> [AIM OF THE TASK]: Reproduce each line of the entries that carries "Data".

★ ★ ★

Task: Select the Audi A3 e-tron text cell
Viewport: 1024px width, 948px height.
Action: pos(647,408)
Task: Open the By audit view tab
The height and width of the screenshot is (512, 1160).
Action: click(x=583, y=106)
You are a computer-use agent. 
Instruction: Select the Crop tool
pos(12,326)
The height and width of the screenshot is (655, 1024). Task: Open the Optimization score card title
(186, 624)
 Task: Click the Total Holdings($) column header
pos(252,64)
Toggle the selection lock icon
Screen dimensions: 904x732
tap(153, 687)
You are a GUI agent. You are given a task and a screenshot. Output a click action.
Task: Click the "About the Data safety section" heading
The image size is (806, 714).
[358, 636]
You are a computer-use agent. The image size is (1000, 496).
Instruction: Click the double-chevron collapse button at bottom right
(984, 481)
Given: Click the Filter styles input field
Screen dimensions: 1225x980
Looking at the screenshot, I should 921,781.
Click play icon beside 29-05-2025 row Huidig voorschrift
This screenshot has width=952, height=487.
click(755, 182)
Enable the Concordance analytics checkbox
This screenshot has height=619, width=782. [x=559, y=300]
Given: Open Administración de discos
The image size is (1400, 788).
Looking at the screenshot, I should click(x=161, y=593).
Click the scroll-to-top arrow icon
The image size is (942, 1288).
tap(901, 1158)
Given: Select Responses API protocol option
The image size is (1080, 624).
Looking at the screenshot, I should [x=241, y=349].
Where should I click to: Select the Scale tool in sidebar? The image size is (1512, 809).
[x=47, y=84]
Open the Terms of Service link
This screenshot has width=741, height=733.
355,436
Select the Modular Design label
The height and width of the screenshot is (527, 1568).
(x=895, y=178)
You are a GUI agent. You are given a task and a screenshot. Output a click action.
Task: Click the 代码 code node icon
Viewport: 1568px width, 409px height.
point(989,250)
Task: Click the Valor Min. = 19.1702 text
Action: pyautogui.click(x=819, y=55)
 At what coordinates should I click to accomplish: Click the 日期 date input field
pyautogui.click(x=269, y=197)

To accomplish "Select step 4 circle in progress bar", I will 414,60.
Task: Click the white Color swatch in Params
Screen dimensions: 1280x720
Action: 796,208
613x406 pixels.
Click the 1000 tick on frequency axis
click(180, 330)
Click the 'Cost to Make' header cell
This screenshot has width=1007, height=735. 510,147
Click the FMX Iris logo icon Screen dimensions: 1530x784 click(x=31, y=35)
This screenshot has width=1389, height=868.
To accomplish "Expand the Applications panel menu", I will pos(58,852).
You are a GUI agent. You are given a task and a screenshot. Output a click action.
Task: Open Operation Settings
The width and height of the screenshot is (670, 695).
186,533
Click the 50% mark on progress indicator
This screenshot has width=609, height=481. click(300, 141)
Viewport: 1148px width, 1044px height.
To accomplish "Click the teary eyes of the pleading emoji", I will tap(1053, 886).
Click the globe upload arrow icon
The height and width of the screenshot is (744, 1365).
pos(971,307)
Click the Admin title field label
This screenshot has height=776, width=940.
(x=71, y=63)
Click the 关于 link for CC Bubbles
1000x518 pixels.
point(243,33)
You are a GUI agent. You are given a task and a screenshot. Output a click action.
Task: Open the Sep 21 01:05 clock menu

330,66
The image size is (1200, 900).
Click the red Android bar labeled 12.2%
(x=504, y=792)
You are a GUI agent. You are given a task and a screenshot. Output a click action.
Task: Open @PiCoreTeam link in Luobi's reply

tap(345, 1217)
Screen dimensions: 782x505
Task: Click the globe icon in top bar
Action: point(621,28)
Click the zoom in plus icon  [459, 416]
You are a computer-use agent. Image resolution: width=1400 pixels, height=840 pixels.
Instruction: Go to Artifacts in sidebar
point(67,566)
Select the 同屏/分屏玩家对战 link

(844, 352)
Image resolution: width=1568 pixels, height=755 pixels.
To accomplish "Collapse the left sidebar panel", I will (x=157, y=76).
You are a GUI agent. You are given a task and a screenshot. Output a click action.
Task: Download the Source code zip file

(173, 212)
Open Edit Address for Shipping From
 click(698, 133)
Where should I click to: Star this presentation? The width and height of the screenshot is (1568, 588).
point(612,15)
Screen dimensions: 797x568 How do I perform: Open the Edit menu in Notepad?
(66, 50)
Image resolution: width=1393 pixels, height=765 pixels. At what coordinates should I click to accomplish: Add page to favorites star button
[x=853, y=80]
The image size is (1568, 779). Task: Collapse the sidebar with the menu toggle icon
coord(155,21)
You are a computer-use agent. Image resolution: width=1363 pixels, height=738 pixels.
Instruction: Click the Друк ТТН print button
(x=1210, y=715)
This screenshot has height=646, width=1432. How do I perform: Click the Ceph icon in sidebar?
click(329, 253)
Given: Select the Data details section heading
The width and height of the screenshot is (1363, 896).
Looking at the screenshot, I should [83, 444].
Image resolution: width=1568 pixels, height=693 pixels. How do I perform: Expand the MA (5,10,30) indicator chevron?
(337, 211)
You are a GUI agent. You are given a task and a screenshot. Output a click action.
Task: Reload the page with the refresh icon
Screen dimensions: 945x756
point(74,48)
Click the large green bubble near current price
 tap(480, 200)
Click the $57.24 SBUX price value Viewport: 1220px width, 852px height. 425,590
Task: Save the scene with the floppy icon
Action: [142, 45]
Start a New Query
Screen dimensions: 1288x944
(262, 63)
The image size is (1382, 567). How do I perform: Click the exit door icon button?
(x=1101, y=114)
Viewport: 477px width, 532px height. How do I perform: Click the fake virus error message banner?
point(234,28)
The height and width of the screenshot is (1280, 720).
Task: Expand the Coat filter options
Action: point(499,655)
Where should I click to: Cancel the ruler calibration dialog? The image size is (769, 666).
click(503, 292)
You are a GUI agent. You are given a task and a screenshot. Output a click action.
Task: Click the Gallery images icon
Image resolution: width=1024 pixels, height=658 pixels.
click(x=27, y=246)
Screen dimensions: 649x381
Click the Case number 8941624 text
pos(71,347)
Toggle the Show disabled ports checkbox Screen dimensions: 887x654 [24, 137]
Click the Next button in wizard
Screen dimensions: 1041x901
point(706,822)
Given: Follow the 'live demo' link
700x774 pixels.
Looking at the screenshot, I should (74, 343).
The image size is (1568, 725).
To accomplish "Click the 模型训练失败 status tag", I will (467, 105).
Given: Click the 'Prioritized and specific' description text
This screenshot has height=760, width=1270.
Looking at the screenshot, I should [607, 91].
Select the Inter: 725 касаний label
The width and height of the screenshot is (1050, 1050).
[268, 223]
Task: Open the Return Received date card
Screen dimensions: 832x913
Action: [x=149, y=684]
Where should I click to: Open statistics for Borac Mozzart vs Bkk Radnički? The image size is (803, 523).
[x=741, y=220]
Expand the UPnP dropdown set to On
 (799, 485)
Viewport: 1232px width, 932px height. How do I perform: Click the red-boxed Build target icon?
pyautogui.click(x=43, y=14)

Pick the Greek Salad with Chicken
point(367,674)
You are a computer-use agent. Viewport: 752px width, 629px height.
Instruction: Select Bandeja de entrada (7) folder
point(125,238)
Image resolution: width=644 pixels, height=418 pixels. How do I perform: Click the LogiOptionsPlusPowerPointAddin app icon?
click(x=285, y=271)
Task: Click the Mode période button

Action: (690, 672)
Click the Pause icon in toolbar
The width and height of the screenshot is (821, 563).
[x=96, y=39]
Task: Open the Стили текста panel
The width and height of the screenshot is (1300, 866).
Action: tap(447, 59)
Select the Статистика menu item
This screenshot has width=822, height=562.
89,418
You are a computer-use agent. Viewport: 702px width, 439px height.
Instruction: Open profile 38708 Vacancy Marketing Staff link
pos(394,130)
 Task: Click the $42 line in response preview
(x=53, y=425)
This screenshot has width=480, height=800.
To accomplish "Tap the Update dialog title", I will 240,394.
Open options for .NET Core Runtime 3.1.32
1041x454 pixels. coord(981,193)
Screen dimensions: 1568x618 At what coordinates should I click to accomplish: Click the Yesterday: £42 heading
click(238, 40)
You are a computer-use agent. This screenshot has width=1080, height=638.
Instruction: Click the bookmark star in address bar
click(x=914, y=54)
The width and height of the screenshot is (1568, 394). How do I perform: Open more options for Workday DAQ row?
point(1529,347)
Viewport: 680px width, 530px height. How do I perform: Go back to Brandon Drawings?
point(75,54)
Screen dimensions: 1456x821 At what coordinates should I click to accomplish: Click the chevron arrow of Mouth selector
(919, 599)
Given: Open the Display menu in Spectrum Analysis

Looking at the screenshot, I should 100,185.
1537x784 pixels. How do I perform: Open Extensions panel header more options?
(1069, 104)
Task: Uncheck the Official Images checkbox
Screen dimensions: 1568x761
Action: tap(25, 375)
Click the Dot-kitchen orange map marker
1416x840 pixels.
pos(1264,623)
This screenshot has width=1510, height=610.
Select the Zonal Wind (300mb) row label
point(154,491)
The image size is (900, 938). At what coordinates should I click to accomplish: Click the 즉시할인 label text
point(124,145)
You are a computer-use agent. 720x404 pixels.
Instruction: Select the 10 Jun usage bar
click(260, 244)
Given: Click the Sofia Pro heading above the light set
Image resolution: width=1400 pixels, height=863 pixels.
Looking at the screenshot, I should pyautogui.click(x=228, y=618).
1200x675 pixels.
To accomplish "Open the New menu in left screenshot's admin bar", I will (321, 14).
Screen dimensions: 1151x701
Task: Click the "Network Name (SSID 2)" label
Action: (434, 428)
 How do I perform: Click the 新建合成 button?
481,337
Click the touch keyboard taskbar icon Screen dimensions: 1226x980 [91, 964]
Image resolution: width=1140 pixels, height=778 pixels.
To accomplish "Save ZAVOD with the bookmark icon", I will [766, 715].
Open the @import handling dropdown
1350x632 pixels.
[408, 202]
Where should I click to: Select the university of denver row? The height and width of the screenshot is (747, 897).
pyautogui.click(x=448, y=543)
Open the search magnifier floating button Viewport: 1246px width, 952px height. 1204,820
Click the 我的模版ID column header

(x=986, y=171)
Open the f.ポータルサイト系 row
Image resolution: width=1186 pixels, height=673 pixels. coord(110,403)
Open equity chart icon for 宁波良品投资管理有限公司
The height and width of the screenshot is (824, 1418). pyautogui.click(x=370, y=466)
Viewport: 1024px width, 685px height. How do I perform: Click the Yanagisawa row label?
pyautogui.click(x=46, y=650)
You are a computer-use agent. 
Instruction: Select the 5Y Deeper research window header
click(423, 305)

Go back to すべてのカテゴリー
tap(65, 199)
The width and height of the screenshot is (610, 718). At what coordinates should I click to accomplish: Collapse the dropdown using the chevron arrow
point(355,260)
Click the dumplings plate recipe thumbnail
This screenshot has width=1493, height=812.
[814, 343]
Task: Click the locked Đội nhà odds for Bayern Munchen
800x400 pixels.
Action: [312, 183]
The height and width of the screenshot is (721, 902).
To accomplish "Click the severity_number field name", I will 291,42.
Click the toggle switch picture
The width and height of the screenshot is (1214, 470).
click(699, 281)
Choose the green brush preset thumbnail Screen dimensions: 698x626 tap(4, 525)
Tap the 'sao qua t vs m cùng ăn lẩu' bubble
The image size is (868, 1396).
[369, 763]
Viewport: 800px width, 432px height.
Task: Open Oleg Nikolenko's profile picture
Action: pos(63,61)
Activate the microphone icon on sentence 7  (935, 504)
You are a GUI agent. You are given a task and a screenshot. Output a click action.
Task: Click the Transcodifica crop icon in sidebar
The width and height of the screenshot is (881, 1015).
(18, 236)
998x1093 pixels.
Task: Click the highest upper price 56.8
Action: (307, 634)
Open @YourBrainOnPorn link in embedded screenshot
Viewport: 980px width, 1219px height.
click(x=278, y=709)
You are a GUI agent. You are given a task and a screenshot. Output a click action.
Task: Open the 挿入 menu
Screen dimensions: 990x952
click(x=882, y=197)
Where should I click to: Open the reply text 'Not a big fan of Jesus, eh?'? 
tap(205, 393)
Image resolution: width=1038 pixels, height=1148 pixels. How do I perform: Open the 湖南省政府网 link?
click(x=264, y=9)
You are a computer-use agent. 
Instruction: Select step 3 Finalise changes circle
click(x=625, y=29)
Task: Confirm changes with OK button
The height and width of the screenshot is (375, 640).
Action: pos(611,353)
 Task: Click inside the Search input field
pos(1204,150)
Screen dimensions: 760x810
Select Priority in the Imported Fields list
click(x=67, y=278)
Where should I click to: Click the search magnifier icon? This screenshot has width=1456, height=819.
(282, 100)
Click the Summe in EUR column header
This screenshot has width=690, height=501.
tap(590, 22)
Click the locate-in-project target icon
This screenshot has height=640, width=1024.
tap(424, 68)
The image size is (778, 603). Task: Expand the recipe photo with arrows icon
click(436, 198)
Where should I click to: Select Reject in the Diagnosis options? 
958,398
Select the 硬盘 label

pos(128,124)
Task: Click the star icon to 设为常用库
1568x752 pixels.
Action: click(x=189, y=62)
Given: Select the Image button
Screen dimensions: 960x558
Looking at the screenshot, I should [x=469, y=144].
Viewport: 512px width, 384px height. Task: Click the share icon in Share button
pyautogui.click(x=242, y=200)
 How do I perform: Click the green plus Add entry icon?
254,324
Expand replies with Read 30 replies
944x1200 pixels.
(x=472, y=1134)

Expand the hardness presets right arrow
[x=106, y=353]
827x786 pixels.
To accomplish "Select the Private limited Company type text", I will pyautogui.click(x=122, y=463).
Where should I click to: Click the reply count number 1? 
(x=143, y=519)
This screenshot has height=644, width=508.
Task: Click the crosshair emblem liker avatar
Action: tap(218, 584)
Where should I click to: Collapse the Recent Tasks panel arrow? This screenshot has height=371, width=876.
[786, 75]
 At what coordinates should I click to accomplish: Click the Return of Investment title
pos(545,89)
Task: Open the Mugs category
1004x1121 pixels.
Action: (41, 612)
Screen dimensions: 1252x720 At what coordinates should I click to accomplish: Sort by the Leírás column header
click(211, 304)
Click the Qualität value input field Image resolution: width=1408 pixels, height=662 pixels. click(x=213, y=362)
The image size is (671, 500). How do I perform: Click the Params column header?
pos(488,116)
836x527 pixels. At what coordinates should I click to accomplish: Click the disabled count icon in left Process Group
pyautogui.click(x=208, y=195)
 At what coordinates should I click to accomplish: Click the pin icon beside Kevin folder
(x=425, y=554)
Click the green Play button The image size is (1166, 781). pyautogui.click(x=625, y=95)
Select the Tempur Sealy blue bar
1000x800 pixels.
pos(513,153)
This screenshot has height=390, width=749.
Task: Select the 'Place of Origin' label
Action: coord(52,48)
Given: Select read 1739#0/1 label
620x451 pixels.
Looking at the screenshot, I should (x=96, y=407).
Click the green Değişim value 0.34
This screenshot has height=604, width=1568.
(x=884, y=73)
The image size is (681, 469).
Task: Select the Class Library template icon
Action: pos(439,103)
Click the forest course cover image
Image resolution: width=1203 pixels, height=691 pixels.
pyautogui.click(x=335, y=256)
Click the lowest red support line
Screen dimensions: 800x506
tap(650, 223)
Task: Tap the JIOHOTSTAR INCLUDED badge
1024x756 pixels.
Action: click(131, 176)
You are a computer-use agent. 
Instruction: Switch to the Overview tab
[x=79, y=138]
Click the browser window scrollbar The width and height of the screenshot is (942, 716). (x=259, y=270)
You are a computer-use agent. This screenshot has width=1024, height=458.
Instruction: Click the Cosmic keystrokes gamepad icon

★ ★ ★

> [COMPLETED EXERCISE]:
Task: Click the "About the Data safety section" heading
Given: Select the Data details section heading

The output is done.